** Record extracts follows **

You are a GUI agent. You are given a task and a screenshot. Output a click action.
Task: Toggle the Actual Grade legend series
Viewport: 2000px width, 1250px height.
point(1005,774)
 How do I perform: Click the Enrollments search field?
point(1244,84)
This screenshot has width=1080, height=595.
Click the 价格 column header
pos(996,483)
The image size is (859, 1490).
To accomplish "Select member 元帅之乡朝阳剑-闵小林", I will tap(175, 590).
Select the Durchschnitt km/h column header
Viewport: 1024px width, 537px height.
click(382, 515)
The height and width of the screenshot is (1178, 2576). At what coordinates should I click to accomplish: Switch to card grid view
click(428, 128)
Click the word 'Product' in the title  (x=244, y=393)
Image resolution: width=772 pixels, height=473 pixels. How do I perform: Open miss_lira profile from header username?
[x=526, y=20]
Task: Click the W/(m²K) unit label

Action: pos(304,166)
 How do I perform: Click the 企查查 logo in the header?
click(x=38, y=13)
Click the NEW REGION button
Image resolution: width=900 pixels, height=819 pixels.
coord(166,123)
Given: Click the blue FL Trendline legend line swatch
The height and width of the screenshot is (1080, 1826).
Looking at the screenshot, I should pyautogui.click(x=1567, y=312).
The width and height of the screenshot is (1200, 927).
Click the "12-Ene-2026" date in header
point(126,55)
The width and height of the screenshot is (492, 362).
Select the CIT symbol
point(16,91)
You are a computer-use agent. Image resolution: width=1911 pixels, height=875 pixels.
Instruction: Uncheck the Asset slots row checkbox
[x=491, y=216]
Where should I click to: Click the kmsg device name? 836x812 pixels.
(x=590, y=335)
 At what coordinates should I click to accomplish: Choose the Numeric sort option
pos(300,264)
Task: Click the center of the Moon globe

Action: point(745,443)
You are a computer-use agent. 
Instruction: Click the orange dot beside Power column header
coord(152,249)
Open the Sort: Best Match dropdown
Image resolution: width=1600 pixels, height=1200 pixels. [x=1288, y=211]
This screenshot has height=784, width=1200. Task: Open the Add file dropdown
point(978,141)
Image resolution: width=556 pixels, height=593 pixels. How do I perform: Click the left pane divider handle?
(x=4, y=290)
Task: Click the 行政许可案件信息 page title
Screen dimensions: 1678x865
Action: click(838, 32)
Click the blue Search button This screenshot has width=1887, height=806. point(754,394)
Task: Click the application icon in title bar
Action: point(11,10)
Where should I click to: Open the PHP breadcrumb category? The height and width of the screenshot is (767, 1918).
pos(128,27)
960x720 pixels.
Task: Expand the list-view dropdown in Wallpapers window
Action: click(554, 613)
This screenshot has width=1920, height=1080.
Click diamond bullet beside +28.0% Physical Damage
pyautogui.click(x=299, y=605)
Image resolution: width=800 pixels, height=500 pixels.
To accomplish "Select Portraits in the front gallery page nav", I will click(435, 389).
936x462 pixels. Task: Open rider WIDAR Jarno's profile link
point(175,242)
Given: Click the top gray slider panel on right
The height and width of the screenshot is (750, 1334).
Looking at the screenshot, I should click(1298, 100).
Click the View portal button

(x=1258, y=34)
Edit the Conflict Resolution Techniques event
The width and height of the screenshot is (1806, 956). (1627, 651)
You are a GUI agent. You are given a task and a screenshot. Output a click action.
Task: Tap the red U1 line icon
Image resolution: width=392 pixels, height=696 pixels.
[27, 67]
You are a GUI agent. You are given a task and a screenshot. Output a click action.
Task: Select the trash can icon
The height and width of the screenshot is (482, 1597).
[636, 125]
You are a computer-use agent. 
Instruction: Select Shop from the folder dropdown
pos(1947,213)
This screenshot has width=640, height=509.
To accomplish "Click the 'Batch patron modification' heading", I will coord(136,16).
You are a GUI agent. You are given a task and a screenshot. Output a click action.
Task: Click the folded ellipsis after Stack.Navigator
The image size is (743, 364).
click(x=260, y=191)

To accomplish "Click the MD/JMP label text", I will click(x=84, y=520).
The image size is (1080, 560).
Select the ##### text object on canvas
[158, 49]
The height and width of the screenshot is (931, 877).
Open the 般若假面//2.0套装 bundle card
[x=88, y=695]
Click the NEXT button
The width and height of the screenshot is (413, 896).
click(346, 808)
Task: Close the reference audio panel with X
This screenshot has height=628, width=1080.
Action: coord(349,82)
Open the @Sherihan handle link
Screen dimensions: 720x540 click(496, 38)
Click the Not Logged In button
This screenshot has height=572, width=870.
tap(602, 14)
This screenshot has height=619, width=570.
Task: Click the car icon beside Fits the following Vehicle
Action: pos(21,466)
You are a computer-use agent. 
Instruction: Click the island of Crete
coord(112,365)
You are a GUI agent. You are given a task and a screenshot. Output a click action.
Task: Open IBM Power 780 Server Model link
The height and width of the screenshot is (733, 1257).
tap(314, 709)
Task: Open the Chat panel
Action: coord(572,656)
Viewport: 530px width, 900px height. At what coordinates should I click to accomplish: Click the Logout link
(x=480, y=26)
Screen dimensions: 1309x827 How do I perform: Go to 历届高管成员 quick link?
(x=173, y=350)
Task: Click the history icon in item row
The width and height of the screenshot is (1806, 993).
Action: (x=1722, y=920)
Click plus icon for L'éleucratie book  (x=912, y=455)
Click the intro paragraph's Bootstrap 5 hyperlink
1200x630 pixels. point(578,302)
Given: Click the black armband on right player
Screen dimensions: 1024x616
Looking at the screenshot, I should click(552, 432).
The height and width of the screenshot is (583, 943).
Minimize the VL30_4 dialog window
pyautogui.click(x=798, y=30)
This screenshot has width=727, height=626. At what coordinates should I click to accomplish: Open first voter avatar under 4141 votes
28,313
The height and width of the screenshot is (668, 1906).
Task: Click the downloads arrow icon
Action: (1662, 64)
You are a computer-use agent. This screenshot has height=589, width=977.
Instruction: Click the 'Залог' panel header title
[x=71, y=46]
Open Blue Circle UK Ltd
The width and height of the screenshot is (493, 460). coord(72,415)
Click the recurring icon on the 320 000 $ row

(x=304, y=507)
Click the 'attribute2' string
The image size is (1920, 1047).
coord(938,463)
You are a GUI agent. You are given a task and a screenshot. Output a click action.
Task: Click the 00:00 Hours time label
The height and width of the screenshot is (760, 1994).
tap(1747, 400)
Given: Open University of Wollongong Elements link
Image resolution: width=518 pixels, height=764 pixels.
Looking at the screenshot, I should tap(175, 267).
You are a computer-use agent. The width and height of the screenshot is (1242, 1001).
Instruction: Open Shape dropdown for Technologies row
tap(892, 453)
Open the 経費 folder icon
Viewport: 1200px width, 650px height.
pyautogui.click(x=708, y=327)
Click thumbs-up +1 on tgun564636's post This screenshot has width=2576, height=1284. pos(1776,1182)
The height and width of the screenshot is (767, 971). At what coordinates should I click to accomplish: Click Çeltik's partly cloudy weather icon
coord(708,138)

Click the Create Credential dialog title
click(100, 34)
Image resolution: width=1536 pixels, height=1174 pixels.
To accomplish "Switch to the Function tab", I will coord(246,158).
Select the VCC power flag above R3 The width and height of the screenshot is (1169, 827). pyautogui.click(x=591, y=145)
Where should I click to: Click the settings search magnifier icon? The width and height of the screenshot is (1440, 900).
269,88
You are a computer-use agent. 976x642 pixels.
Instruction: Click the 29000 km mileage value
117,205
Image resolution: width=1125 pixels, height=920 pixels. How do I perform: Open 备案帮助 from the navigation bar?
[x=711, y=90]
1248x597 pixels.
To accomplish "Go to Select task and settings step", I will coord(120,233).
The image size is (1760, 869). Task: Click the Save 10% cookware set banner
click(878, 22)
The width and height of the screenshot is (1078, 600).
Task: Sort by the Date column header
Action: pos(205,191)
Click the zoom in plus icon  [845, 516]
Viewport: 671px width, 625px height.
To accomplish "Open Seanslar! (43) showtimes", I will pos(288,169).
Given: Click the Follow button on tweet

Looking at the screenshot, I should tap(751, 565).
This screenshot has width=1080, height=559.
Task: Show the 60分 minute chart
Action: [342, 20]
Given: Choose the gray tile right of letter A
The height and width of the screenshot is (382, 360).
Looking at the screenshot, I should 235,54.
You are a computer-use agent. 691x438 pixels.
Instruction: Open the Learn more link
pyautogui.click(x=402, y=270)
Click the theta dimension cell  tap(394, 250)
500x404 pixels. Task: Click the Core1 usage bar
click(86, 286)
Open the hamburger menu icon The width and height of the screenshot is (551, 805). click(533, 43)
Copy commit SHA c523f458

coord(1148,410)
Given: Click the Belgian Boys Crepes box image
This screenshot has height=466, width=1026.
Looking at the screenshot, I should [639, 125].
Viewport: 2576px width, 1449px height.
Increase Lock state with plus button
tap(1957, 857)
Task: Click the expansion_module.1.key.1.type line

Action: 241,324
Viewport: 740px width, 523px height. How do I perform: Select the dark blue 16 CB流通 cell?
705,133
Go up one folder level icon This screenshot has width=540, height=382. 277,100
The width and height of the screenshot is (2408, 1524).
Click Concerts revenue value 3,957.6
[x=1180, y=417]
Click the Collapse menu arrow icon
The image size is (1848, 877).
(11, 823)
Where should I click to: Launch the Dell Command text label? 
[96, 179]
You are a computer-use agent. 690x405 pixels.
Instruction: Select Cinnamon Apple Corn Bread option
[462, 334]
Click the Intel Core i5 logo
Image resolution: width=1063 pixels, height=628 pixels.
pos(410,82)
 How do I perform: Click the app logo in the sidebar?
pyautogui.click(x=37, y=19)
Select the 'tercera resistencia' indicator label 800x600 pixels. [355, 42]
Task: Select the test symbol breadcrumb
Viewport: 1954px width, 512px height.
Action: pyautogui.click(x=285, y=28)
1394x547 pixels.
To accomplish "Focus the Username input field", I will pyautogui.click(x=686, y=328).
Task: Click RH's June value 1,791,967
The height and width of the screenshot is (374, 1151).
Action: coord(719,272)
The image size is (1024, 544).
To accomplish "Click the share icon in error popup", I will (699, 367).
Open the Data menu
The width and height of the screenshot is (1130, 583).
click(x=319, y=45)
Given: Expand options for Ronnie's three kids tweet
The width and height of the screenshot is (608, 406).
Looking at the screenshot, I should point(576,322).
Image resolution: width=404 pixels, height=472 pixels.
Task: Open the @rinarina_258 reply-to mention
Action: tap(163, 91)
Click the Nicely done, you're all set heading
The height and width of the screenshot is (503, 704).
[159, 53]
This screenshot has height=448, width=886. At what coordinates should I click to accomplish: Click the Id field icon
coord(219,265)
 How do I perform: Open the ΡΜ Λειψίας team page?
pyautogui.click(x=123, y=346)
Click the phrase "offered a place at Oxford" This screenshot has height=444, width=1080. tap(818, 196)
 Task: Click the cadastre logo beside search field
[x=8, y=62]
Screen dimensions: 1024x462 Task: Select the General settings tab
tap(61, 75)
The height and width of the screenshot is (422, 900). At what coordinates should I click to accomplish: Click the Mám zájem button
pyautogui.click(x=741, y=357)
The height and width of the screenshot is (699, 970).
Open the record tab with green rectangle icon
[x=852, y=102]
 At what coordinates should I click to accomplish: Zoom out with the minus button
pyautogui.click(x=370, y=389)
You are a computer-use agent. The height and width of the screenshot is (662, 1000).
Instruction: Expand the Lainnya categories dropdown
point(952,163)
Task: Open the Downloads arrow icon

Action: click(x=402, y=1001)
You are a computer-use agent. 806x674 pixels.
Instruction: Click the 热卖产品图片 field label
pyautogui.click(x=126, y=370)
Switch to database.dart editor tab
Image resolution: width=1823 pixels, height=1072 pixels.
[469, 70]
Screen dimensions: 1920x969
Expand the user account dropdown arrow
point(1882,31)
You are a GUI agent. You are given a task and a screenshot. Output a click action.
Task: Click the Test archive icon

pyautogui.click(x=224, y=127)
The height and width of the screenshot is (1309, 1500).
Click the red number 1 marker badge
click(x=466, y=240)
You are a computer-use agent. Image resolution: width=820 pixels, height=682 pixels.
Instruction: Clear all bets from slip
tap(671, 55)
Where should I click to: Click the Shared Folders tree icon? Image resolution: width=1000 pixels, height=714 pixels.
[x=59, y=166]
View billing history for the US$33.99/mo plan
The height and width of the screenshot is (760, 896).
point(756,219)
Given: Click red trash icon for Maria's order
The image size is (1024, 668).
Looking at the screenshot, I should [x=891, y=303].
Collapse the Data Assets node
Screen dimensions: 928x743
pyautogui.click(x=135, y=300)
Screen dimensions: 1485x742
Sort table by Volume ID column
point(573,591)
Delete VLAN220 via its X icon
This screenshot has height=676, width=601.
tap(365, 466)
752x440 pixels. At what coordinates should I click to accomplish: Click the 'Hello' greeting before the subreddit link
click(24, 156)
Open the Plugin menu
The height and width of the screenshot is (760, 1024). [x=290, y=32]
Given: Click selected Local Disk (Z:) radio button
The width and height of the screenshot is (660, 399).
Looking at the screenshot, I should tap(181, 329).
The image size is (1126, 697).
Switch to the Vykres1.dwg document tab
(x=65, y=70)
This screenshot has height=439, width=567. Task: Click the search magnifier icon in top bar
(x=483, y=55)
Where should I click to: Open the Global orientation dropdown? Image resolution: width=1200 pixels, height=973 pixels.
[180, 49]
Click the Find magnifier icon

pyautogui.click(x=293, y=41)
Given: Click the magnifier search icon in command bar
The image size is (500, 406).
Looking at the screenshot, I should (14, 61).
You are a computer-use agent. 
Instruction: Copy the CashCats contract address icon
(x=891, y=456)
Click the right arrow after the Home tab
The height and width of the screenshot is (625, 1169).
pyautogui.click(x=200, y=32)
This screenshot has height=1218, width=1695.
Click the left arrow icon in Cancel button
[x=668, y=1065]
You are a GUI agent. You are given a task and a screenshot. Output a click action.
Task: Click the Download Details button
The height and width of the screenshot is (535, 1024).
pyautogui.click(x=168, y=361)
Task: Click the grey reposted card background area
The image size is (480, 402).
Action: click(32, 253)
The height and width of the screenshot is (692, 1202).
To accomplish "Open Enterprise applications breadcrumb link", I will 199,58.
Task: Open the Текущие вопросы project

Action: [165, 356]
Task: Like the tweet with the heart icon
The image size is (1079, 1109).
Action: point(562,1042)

** End of Record extracts **

### Problem description
Counting only lines with the word "after" in them, say how many there are in the entries above, with no other words.

### Result of the task
2